TASK TO CARRY OUT » Please output exactly the part of the records below that opens with the line containing "Task: Click the Değer verisi input field" and closes with the line containing "Click the Cut", both lines included, and nothing else.

INFORMATION PROVIDED »
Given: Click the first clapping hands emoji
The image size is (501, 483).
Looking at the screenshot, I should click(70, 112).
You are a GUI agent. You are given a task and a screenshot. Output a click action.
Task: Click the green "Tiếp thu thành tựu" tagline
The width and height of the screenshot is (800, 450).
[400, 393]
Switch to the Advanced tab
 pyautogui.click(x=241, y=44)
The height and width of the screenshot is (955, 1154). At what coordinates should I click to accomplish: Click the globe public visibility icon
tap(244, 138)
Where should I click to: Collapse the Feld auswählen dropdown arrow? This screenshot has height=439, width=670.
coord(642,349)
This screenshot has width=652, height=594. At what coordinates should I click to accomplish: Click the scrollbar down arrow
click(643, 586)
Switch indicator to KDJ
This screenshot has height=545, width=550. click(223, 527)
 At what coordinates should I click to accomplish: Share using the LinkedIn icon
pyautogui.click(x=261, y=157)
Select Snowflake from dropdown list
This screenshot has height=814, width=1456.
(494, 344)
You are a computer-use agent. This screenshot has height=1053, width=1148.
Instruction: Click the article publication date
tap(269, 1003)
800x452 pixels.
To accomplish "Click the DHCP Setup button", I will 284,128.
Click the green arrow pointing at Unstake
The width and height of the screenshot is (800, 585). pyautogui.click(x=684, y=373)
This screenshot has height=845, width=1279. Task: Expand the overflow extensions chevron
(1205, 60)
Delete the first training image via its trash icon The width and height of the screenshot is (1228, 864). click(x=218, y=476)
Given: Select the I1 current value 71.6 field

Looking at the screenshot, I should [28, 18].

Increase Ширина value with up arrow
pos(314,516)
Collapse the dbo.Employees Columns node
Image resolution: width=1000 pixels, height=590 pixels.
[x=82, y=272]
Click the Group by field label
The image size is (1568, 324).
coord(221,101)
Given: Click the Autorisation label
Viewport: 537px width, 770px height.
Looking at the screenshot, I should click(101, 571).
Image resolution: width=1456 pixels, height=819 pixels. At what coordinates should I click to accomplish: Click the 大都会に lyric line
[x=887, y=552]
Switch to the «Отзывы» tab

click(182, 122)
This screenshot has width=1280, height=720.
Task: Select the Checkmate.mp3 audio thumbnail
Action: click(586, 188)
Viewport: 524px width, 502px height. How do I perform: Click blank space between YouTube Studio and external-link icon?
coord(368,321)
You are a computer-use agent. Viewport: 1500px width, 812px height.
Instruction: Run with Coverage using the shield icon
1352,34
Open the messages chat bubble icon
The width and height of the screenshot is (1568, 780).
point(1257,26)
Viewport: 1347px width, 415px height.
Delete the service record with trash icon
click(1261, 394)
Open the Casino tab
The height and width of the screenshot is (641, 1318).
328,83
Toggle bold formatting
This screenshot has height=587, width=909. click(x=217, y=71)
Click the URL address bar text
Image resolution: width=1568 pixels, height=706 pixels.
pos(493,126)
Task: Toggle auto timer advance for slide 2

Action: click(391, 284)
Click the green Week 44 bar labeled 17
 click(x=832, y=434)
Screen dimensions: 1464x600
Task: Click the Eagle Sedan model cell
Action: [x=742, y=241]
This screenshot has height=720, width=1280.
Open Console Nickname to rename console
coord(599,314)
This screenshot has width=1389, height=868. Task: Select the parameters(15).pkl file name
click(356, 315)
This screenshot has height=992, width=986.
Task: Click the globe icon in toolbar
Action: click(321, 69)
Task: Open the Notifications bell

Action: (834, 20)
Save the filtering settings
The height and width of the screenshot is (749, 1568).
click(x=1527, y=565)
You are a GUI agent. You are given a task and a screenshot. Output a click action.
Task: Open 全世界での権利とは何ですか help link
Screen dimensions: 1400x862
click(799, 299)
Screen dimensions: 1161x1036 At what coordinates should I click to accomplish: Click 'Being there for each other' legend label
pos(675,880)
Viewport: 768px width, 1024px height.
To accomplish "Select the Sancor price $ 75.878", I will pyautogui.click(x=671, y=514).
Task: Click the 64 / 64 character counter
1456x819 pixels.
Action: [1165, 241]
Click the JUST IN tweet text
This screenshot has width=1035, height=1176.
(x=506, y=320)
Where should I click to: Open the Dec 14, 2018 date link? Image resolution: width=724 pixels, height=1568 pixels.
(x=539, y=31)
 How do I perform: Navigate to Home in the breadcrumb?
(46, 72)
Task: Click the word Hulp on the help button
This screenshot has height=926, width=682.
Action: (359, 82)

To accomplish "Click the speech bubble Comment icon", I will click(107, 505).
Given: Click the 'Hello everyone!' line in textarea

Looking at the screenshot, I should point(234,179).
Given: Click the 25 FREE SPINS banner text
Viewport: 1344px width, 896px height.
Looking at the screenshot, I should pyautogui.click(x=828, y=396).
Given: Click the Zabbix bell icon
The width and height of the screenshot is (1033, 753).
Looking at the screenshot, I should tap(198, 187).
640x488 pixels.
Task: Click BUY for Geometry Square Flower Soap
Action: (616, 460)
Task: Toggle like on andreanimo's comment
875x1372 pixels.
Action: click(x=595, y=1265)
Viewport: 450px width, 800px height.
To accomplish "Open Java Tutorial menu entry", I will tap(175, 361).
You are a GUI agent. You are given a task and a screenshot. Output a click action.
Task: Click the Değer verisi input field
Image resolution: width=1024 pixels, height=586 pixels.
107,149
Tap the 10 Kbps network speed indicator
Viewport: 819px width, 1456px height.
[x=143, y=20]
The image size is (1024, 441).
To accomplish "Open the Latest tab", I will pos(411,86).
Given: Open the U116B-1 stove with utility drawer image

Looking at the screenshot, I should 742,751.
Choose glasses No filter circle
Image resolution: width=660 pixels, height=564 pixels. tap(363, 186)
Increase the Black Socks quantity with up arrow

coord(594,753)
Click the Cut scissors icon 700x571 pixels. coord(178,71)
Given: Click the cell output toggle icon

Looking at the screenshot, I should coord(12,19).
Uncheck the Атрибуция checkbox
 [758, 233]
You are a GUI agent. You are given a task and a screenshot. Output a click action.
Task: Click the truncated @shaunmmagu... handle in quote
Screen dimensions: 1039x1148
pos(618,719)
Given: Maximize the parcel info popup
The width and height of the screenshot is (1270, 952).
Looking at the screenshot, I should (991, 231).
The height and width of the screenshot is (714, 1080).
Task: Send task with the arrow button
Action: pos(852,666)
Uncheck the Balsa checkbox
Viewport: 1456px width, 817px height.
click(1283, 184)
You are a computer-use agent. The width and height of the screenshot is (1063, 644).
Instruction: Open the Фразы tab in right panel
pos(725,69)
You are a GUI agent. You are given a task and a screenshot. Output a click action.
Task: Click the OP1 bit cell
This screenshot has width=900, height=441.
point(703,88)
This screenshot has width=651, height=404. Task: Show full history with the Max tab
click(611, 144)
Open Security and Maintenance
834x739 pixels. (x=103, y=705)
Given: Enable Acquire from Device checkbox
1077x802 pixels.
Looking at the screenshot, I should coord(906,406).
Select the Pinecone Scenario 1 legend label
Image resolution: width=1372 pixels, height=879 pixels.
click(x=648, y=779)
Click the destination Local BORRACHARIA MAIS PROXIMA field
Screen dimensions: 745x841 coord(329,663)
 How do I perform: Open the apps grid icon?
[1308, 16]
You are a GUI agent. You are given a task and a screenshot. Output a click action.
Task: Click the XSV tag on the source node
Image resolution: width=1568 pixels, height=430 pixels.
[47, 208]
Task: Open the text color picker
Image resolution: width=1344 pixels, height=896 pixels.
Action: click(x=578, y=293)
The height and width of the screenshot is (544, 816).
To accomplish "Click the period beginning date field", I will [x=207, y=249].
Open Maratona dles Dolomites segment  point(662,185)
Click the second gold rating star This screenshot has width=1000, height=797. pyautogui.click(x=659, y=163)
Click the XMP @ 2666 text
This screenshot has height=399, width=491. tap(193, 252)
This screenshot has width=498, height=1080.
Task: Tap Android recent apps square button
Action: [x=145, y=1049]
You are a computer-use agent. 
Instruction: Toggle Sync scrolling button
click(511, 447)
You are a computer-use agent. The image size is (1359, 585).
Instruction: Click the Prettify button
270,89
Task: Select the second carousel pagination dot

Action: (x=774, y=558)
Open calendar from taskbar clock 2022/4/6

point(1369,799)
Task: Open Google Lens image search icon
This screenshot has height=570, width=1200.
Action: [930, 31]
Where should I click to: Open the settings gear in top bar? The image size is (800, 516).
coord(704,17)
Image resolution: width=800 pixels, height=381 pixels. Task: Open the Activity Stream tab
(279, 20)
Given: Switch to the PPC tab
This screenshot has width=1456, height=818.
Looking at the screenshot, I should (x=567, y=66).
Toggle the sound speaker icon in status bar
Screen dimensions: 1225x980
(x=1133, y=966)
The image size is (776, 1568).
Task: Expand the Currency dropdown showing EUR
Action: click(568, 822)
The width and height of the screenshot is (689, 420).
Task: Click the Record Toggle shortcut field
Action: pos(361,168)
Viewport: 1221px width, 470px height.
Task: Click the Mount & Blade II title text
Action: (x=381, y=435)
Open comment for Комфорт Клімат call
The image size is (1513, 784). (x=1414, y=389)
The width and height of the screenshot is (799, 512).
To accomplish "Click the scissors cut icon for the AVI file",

SOLVED EXERCISE »
Task: Click the Değer verisi input field
Image resolution: width=1024 pixels, height=586 pixels.
107,149
Tap the 10 Kbps network speed indicator
Viewport: 819px width, 1456px height.
[x=143, y=20]
The image size is (1024, 441).
To accomplish "Open the Latest tab", I will pos(411,86).
Given: Open the U116B-1 stove with utility drawer image

Looking at the screenshot, I should 742,751.
Choose glasses No filter circle
Image resolution: width=660 pixels, height=564 pixels. tap(363, 186)
Increase the Black Socks quantity with up arrow

coord(594,753)
Click the Cut scissors icon 700x571 pixels. coord(178,71)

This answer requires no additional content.